If the patch is doing something like that, it may make sense to keep it the same. CPU spike would be expected when that kind of object evaluates again.

It sounds like you're constantly pulsing the refresh though... does the code of the plugin have something in it linked to your refresh boolean, to cause the plugin to re-evaluate/reload the initial structure? If so, the solution may be as simple as removing that to have the output structure update every cycle, when a patch is connected to the output. Hard to say for sure without looking at it.

adamfenn28's picture
Re: Detecting changes within structures on input ports

The first patch isn't polling for updates based off a boolean input. It's receiving information over the network through a UDP listener. That information is normally coming in frequently (1-30 times per second). Each time an update comes in, the mutable dictionary is updated, and right now, the mutable dictionary is assigned to the output port each time this happens.

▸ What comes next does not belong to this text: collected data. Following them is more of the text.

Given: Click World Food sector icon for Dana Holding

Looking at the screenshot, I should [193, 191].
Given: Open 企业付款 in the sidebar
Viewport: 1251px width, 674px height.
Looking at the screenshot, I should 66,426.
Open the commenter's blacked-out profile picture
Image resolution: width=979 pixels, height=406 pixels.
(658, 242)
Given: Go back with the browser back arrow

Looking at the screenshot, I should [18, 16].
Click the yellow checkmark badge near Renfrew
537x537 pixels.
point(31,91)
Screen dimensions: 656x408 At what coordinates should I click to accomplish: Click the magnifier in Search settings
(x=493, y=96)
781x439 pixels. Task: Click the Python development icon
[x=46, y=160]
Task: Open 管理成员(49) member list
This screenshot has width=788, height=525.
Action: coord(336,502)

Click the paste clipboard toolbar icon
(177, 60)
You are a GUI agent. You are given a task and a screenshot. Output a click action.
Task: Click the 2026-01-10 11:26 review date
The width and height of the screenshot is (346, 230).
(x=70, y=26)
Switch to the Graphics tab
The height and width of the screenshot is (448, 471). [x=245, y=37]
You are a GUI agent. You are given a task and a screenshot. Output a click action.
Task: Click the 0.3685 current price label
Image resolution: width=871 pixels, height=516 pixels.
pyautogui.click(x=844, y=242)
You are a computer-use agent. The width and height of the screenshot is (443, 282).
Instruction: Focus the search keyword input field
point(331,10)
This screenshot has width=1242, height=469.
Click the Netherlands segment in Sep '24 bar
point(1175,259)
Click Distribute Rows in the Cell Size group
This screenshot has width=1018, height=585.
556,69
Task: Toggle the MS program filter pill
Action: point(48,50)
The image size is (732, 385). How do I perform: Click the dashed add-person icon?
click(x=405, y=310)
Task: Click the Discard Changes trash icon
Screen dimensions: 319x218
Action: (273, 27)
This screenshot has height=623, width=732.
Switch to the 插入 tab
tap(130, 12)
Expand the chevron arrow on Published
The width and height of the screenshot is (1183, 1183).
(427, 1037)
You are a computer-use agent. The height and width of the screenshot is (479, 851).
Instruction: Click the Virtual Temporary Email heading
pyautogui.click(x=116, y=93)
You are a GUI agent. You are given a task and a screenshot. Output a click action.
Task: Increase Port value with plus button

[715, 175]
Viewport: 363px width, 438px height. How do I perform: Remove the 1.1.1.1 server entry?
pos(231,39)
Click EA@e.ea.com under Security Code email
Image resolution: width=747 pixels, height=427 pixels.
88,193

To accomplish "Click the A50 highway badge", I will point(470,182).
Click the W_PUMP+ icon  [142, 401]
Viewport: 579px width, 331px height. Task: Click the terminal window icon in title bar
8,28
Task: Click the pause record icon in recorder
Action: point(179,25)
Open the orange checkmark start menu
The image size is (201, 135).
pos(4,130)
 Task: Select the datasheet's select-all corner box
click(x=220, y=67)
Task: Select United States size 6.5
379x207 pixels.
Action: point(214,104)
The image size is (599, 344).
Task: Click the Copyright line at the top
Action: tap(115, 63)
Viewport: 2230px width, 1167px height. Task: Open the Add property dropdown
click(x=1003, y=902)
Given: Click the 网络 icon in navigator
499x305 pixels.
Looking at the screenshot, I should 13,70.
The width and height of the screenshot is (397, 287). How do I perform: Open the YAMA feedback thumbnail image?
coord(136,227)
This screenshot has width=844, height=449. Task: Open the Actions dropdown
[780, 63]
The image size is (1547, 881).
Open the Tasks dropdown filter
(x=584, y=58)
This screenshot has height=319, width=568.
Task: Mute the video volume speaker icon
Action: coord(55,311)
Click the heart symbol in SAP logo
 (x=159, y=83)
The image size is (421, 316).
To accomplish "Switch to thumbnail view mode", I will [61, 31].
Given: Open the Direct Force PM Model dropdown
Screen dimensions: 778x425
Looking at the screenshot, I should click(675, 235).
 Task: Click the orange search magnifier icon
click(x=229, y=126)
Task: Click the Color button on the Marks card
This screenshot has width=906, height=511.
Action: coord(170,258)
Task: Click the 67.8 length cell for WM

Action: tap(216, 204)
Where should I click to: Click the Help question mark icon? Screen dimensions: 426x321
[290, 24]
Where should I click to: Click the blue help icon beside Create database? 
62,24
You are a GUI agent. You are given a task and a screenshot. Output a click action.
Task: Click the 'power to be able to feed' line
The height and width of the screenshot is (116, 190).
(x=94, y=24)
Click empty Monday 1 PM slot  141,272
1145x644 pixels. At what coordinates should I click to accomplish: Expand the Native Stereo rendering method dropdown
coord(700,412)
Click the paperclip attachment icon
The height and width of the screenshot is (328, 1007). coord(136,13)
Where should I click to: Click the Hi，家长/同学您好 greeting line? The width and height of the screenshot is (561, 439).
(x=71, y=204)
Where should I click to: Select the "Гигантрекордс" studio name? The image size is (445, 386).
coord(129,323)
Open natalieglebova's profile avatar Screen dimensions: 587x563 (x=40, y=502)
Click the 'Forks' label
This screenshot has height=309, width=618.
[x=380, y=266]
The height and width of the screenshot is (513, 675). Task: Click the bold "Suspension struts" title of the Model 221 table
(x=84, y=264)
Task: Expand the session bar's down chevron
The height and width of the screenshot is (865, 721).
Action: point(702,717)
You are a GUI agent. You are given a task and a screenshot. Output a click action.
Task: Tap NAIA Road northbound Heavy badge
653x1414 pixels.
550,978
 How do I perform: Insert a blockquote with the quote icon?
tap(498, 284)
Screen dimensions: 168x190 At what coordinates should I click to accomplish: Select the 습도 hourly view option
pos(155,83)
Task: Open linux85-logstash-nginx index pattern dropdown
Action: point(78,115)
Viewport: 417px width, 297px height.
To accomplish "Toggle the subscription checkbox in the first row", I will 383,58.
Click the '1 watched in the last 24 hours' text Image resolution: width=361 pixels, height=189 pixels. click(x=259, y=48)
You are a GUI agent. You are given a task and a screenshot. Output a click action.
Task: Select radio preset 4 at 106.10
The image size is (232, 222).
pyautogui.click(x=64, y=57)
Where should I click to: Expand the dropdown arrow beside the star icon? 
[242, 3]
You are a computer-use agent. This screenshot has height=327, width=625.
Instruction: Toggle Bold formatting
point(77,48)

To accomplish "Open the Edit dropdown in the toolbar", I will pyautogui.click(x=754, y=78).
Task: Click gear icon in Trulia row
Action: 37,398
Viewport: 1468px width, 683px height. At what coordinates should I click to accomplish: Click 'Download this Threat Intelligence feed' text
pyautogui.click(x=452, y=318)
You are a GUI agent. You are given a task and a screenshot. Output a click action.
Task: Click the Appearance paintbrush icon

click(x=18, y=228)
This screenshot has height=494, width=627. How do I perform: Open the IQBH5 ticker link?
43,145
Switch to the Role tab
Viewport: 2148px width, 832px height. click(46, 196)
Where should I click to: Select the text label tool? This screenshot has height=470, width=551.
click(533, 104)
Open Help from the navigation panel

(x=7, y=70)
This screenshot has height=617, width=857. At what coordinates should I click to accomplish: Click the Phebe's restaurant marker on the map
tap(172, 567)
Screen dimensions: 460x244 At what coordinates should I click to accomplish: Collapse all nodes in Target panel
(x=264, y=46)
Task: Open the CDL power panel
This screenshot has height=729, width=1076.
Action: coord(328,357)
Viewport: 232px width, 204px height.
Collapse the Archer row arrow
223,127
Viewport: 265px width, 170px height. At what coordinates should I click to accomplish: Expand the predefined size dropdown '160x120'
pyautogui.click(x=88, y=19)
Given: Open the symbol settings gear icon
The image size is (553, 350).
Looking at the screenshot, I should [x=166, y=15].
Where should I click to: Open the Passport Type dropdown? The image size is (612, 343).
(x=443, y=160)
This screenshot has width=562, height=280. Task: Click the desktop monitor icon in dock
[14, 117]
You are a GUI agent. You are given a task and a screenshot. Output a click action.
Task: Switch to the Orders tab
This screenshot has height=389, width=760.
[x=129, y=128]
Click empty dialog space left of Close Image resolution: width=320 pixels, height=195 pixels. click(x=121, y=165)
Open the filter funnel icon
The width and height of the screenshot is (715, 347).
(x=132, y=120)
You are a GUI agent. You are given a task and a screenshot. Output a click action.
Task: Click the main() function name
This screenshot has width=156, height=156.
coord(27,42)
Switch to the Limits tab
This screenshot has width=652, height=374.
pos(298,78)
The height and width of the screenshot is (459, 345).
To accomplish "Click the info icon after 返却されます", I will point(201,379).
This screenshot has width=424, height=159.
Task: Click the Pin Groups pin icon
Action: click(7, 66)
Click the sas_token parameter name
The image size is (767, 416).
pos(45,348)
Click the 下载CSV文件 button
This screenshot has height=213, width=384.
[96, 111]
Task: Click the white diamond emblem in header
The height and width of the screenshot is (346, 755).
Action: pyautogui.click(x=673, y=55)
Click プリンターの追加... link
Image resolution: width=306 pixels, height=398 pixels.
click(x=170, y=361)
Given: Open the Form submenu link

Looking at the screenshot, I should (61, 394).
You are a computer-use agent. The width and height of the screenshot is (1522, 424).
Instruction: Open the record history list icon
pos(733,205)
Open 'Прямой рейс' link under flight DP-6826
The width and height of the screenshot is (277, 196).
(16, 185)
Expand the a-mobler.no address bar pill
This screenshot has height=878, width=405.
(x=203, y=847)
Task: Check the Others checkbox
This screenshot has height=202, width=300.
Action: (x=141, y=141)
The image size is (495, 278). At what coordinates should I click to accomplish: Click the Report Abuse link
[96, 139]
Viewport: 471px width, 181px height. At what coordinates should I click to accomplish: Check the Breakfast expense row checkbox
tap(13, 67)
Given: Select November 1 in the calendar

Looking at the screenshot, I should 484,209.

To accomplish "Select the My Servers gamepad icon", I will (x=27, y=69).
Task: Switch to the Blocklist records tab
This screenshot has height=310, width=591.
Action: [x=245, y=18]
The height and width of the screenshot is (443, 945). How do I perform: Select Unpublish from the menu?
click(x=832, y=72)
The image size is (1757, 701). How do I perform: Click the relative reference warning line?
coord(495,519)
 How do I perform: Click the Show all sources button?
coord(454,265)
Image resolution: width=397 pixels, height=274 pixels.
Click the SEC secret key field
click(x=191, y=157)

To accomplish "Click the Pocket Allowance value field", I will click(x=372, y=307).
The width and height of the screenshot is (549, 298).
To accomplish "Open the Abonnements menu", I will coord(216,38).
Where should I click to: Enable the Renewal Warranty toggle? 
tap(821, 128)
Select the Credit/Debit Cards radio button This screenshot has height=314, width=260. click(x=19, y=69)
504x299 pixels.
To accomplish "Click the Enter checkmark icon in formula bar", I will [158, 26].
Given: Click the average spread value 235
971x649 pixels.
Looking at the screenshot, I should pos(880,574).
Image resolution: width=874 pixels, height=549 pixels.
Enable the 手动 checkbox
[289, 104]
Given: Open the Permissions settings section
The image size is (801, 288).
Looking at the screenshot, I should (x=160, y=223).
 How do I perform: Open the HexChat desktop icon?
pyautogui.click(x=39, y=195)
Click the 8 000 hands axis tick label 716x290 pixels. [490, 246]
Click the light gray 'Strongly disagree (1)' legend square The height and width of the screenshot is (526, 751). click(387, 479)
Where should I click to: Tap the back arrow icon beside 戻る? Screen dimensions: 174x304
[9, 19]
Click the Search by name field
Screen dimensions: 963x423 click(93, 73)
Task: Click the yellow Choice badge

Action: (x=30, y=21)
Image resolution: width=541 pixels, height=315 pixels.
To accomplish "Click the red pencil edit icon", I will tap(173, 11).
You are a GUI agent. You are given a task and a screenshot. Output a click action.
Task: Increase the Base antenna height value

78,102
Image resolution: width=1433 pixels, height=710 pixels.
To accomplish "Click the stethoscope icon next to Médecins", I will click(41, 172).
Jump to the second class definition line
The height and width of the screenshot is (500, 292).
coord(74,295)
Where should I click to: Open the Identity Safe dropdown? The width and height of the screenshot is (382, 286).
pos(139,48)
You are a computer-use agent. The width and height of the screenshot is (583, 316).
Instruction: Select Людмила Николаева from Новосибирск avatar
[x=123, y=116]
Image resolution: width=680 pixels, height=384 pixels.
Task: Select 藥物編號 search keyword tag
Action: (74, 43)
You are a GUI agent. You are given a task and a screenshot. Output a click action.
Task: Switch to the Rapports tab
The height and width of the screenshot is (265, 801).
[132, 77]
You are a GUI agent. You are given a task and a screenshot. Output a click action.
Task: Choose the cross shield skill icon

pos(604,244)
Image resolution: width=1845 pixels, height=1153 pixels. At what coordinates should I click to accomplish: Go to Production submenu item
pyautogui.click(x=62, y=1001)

So, I'm not exactly pulsing the update, but it's happening constantly on it's own. My hope was that the first execution of the first patch, it would set self.outputStructure to the NSMutableDictionary that was getting constantly updated, and that the second patch with the inputStructure would be able to detected any changes in the NSMutableDictionary with no further updates of self.outputStructure by the first patch. Right now, I assign self.outputStructure to the same (but possibly updated) NSMutableDictionary in every cycle. This adds some overhead that I don't want. It seems that QC does some form of serialization an deserialization of the NSMutableDictionary when it passes it from the the output port of one patch to the input port of another patch. I expect that's the case because of the increased CPU load, and because the receiving patch sees all NSArrays that were nested in the output dictionary as dictionaries.

Is there a way to make the second patch see the updates every cycle without having to reassign the self.outputStructure to the same NSMutableDictionary every cycle?

Adam

gtoledo3's picture
Re: Detecting changes within structures on input ports

I'm trying to clearly understand the relationship between the two patches. It sounds like the relationship between the second patch and the first could happen with any second patch.

I'm unsure of the answer to this one, maybe someone else knows definitively? That said, I would look into seeing if you can control the execution of the first patch via making the patch an external provider, and making time mode "idle". I think that would achieve what you want, but caveat emptor.

You're probably right on about QCStructure handling when using QCPlugin. Behind the scenes, using QCPatch / the "skankySDK"/ private API, all structures fit into the "GFList" type, and by using this I think you may be able to get rid of some of the hit of shuffling structures between patches (probably not all?). I don't think it changes the structure type underneath you in the private api (if this is re:10.8, I have no clue, stuff may have changed).